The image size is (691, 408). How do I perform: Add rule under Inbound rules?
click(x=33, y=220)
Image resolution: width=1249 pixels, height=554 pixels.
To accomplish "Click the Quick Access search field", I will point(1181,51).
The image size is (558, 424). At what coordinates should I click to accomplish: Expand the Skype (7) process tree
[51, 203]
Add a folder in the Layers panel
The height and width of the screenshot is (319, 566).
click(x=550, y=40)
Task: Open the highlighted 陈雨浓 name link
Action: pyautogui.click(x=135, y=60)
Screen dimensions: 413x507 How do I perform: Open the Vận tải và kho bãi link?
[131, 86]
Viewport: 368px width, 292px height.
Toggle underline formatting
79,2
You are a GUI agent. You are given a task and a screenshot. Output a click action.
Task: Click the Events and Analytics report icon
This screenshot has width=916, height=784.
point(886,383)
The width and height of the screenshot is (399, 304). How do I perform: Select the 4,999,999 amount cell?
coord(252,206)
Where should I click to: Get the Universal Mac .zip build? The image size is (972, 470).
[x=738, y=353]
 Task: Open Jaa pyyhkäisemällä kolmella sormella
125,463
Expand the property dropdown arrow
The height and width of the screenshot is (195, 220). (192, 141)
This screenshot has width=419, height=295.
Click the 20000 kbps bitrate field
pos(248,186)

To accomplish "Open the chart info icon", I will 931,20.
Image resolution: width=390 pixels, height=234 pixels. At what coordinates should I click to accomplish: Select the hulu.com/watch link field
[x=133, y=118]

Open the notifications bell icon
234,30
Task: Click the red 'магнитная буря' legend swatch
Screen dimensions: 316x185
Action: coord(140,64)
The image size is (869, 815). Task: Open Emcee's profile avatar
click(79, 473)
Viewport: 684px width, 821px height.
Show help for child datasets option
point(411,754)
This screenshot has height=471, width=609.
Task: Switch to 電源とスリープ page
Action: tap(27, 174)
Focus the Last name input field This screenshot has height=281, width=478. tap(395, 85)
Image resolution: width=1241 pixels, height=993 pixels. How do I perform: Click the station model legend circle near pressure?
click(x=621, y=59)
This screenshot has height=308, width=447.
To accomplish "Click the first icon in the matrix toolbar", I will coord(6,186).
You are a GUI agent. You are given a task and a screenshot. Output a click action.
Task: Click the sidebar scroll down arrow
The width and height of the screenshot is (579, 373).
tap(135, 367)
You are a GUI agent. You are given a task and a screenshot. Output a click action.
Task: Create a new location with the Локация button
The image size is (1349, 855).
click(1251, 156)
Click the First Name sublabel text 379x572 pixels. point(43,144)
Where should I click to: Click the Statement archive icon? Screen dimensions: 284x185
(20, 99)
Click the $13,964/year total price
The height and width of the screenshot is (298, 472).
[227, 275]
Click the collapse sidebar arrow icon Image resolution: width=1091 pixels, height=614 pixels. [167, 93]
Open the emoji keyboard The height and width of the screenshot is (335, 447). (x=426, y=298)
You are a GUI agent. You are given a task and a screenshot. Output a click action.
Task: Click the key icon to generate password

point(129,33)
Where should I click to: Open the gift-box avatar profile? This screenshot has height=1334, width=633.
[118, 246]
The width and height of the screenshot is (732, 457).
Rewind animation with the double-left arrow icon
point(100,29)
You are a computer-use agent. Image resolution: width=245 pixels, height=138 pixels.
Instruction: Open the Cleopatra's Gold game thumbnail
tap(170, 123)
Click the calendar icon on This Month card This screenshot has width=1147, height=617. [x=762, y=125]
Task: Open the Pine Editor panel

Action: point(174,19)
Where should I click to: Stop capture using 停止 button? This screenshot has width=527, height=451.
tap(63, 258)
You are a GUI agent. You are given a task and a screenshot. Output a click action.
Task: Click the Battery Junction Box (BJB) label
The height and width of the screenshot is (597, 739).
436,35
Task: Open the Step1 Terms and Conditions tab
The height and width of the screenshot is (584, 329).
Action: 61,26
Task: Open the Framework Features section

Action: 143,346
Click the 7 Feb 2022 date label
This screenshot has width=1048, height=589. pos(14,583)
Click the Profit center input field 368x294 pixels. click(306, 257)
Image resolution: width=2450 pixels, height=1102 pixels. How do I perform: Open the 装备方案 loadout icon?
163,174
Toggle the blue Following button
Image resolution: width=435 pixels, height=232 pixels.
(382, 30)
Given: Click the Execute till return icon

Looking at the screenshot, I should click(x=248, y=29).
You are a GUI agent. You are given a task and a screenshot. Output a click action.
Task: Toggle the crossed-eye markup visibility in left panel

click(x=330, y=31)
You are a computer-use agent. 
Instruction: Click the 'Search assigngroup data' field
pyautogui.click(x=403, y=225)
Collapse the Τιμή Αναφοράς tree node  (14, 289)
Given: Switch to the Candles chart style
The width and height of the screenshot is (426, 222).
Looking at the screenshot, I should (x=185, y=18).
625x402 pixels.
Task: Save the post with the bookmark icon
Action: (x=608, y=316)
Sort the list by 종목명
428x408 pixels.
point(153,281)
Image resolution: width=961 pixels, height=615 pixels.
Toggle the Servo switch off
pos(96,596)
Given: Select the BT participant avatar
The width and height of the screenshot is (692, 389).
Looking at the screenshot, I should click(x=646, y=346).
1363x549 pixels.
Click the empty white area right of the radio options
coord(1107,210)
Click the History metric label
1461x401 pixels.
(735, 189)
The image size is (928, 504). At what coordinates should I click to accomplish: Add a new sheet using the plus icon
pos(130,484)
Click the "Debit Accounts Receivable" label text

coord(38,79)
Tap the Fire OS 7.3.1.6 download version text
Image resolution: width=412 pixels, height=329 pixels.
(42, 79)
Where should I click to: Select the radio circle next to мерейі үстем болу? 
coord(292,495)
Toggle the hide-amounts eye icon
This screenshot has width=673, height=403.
*-*-*
[The problem]
Above is a listing; report how many of its lines include the word "will", giving the number only.

[Output for this exercise]
3